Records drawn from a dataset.

/---

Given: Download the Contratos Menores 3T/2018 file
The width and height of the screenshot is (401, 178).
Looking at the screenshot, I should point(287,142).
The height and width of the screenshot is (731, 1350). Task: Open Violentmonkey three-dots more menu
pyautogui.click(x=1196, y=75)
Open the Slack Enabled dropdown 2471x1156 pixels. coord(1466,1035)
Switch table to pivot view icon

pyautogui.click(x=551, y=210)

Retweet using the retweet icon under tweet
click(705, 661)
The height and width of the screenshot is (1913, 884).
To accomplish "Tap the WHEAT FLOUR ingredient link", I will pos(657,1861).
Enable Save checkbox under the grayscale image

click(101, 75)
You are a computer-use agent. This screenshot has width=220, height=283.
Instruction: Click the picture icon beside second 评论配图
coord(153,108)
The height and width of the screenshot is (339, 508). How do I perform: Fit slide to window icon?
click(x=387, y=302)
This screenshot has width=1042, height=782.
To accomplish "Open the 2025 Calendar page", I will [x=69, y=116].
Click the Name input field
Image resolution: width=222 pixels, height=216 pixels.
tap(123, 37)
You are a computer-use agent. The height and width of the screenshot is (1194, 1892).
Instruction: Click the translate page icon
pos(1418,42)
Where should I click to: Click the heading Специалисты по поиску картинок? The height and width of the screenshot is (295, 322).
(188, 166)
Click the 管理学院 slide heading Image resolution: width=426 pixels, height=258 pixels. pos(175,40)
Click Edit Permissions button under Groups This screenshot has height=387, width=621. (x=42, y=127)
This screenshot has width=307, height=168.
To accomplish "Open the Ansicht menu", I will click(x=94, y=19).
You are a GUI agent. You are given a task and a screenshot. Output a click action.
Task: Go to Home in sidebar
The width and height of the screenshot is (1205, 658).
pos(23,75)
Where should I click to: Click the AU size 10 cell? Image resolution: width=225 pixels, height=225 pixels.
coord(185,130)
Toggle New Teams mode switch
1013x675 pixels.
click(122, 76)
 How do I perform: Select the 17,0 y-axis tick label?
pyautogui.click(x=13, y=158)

\---

Your instructions. The answer must consist solely of the number of lines in the entries that contain the word "computer".

Reply to the exercise. 2